The 1950s and 1960s saw rapid suburban growth, increasing reliance on individual onsite wastewater treatment systems where municipal sewers were unavailable. These early septic systems provided necessary sanitation but were often installed using less standardized and robust methods than those mandated today. Understanding the original design and material choices of these aging systems is important for homeowners managing this historical infrastructure.
Defining the Mid-Century Septic Tank
Septic tanks from this era were primarily constructed from two materials: pre-cast concrete and steel. The concrete tanks, while generally more durable, often featured a mid-seam design where the top and bottom halves were joined horizontally, creating a weak point susceptible to leakage and infiltration over time. Concrete itself is vulnerable to acid attack; hydrogen sulfide gas, a byproduct of anaerobic digestion, mixes with moisture in the headspace to form sulfuric acid, which slowly degrades the concrete from the inside out.
The most problematic units were the steel or metal tanks, sometimes referred to as “dickey tanks,” which were essentially large metal drums typically around 500 gallons in capacity. These steel tanks were a common, inexpensive solution but had a short projected lifespan of only 15 to 25 years. The anaerobic environment, combined with the corrosiveness of wastewater, rapidly caused the metal to rust and perforate. This led to structural failure and collapse long before modern tanks would fail.
Capacity was another major difference, as these systems were sized based on lower historical water usage rates. A typical mid-century tank might have been designed for 1000 or 1200 gallons, often minimally adequate for the household size. Inside the tank, the inlet and outlet were equipped with rudimentary baffles, frequently constructed from concrete, clay tile, or steel tees. These components prevented the floating scum layer and settled solids from flowing into the drain field, but the steel versions often corroded and failed within 15 to 20 years, compromising the system’s function.
Drain Field and Effluent Disposal Methods of the Era
The disposal area, known as the drain field, managed the liquid effluent flowing out of the tank. The most common configuration involved a network of parallel trenches containing perforated pipe surrounded by washed gravel aggregate. This gravel provided a void space for the effluent to temporarily collect before slowly dispersing into the native soil beneath.
A significant difference from modern installations was the lack of stringent soil testing, specifically the percolation test. While soil permeability was recognized, systematic, regulated testing of the soil’s absorption ability was often absent or less rigorous than current standards. Drain field size was frequently estimated based on the home’s size rather than the soil’s actual absorption rate. This often led to undersized or improperly situated systems.
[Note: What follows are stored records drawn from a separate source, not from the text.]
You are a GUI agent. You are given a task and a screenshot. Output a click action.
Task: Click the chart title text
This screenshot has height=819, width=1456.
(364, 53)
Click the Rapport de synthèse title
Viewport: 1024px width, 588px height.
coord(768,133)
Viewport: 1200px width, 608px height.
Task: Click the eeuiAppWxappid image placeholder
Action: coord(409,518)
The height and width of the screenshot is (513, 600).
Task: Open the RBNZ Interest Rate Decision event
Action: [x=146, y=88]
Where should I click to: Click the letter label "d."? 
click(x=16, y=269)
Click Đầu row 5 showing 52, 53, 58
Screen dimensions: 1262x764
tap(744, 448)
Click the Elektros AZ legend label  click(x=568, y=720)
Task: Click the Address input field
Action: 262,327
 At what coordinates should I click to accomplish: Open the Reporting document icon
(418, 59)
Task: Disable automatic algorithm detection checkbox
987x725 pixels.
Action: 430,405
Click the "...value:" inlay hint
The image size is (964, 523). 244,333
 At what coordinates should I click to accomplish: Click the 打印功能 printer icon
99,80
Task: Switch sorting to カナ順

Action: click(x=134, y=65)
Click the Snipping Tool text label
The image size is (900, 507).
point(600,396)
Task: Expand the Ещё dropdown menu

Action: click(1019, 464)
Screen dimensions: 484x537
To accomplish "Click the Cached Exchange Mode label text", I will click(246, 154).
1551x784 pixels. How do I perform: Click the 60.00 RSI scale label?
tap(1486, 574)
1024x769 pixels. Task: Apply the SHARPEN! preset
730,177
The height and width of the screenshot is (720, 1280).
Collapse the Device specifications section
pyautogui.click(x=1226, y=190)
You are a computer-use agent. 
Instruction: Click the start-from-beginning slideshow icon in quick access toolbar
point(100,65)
Effluent distribution within the field relied heavily on simple gravity flow, often connected through a single distribution box. This design frequently resulted in unequal loading, where the trenches closest to the distribution box absorbed the majority of the wastewater. Over time, this concentrated hydraulic load accelerated the failure of the initial sections of the drain field. Furthermore, setback requirements from wells, property lines, and water bodies were often less restrictive, positioning some systems in vulnerable locations that would be prohibited under today’s health codes.
Common Failure Modes and Modern Management
The age and design of 1950s and 1960s systems create specific failure modes rooted in material degradation and hydraulic overload. The primary cause of tank failure is the inevitable corrosion of steel tanks or the cracking of older concrete tanks, which allows raw sewage to leak into the surrounding soil. When the steel or concrete baffles fail, unseparated solids and the floating scum layer are flushed directly into the drain field piping.
The introduction of solids, fats, oils, and grease into the soil absorption area causes the formation of a dense, gelatinous layer known as a biomat. This biological film clogs the soil pores, drastically reducing the system’s ability to absorb liquid. This leads to hydraulic failure, which manifests as sewage surfacing in the yard or backing up into the house plumbing. Since these drain fields were often undersized, the biomat forms more quickly and completely than in a modern, properly sized system.
Homeowners with these older systems should prioritize regular inspection, ideally every three years, to assess the tank’s structural integrity and the condition of the baffles. A professional inspection should include locating the tank, opening the access ports, and using a sludge judge to measure the accumulation of solids and scum layers. If the baffles are missing or damaged, they can often be retrofitted with modern PVC sanitary tees to protect the drain field from further solid migration.
Pumping the tank every three to five years is essential maintenance to remove accumulated solids and minimize the risk of drain field clogging. If the system shows signs of failure, such as slow draining or wet spots near the drain field, a hydraulic load test can confirm if the absorption field is failing. For steel tanks, structural failure is inevitable and requires complete replacement with a modern concrete or plastic tank. For concrete tanks with failed baffles, repair can extend the system’s life, but the undersized drain field may still require a costly upgrade or expansion.